Zelf vinden Matthijs en Valeska het gewoon. Maar vader Bax dacht daar anders over en mailde Puntuit. „Wie je er ook over hoort, ze vinden het allemaal bijzonder. Voor jullie is het normaal dat jullie al die tijd bij elkaar in de klas zaten.” Matthijs: „Het is inderdaad wel écht een groot deel van ons leven.” Valeska: „Je hebt elkaar helemaal zien opgroeien.”

Hun eerste herinneringen aan elkaar? Matthijs direct: „Alles en iedereen liep achter haar aan. Alle jongetjes. Ze was het populairste meisje van de klas.”

Valeska moet wat langer nadenken. „Hij was niet opvallend; een heel stil en lief mannetje, die zachtjes praatte. Nu niet meer hoor, toen wel...” Matthijs schater­lacht. „Ik luister tegenwoordig iets minder goed naar de leraren.”

„Wat ik me ook nog herinner, is dat zijn arm lang in het gips heeft gezeten. Dat kun je nog steeds zien, hij kan hem op een vreemde manier buigen.” Matthijs: „Klopt, kijk maar!” Hij strekt zijn rechterarm tot-ie helemaal krom staat.

Als de twee de christelijke basisschool De Hoeksteen verlaten, komen ze op het Willem van Oranje College in Wijk en Aalburg opnieuw bij elkaar in de klas op het vmbo. „Samen met Rianne en Corné. Alleen zat Corné pas sinds groep 4 bij ons in de klas”, vertelt Matthijs. Valeska gaat verder: „Vanaf klas 2 ging Rianne het bussinesprogramma volgen; wij kozen het normale vakkenpakket, toen waren we de enige overbleven twee van de basisschool.”

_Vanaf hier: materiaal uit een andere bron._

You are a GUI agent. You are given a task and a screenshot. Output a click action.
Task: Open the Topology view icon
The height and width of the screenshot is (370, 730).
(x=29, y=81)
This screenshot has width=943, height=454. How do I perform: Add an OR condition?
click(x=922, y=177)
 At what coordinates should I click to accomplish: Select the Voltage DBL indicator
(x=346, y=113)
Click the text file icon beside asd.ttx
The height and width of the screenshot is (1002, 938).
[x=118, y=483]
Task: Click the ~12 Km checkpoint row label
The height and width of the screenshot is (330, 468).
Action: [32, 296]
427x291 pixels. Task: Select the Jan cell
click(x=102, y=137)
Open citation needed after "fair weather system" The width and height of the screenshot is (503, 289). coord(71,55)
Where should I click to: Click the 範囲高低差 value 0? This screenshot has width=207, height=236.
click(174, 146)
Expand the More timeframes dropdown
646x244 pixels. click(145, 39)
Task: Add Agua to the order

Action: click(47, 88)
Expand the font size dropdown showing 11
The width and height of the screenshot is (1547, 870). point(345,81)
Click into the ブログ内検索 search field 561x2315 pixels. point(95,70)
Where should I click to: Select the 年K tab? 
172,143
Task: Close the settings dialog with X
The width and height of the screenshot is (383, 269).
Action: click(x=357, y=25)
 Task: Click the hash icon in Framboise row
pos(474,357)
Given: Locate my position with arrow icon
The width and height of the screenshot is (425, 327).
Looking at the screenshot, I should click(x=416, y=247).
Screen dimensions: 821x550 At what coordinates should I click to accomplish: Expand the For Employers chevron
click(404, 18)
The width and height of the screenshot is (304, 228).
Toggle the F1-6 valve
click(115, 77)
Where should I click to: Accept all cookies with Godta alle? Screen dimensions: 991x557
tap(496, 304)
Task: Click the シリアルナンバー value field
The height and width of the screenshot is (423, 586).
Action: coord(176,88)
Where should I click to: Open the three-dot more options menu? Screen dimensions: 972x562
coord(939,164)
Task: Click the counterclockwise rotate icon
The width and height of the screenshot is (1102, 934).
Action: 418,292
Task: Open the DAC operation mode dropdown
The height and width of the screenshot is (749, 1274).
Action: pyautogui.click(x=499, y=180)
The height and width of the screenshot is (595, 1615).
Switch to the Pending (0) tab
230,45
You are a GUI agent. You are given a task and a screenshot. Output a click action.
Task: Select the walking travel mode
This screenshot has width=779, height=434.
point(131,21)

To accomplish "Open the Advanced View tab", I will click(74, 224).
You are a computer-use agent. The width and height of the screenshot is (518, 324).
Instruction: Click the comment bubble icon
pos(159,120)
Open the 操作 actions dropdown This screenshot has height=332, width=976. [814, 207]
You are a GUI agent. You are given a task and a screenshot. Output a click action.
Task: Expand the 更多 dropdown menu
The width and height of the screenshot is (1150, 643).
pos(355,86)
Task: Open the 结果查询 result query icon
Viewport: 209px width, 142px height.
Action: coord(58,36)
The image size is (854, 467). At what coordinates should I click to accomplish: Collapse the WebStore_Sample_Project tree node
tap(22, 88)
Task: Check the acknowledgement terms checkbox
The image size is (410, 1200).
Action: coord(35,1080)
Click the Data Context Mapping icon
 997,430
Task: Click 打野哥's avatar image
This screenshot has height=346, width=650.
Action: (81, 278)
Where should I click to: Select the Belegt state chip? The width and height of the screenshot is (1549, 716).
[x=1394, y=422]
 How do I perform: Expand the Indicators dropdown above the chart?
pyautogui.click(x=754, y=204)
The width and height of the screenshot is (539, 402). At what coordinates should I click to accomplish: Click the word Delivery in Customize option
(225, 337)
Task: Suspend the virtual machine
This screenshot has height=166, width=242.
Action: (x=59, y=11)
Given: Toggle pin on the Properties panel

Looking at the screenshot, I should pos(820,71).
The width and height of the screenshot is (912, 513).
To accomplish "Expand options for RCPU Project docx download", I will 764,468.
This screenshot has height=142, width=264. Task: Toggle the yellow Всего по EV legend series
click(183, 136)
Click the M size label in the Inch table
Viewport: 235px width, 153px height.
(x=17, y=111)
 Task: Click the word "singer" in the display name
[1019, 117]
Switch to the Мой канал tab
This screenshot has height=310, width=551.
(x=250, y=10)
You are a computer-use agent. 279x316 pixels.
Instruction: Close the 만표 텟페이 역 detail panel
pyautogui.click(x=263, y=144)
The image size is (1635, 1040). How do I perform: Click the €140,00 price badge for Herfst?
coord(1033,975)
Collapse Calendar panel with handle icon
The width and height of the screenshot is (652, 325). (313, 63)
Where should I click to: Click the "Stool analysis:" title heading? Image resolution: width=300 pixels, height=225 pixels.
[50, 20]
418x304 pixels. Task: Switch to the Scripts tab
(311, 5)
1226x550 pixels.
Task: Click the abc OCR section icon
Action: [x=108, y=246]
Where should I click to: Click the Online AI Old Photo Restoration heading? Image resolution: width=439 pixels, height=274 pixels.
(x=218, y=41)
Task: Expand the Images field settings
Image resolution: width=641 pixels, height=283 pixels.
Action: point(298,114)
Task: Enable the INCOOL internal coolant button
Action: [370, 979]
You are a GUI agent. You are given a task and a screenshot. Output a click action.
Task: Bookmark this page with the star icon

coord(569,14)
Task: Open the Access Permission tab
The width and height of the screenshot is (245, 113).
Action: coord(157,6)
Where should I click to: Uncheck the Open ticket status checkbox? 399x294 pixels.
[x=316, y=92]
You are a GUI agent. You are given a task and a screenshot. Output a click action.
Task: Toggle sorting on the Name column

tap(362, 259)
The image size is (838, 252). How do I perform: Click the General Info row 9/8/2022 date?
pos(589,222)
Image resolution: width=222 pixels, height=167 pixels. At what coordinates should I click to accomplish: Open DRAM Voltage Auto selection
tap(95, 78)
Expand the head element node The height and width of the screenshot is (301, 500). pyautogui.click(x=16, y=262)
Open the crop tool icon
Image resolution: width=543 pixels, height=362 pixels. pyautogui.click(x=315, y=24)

Een jaar later blijven twee leerlingen van 3 vmbo zitten. Wie dat zijn? Matthijs en Valeska. „Dat was echt puur toeval. Er is niet over nagedacht”, grinnikt de eerste. Valeska: „Ik had dat jaar niet veel gedaan. Het was fijn dat we met z’n tweeën bleven zitten. We trokken daarna naar elkaar toe.” „Je zocht de persoon op die je kende. De jaren ervoor was dat minder”, aldus Matthijs.

Ondertussen zijn de examens in volle gang. Allebei verwachten ze te slagen. Bij het afscheid van Matthijs en Valeska staat de school ook stil bij hun 14-jarig samenzijn. Matthijs, grijnzend: „Mijn vader vond het nodig om het ook tegen de leraren te zeggen.”

Na de examens scheiden hun wegen. Matthijs gaat een ict-opleiding volgen op een roc in ’s-Hertogenbosch en Valeska begint voor een nieuwe modezaak in Wijk en Aalburg. „Voor jongens.” Matthijs: „Dan kom ik bij jou winkelen.” Valeska: „Dan zien we elkaar toch nog.” Matthijs: „Sowieso ontmoet je elkaar hier in het dorp wel.”

Als hij terugkijkt, zal Matthijs Valeska vooral herinneren van de tijd uit klas 3 van het vmbo. „En dat ze altijd blij en vrolijk is.” Valeska zal vooral Matthijs’ enthousiasme onthouden. „Hij groet altijd al van een afstand als hij iemand ziet.”

In de jaren dat ze samen optrekken, moet het onvermijdelijke zijn gebeurd: verliefdheid bij Matthijs. „Jaha... Wie niet? Iedereen was verliefd op Valeska! In groep 4 moesten we vanwege de vloerbedekking altijd de schoenen uitdoen. Toen deden alle jongens briefjes in haar schoen. Ik ook.”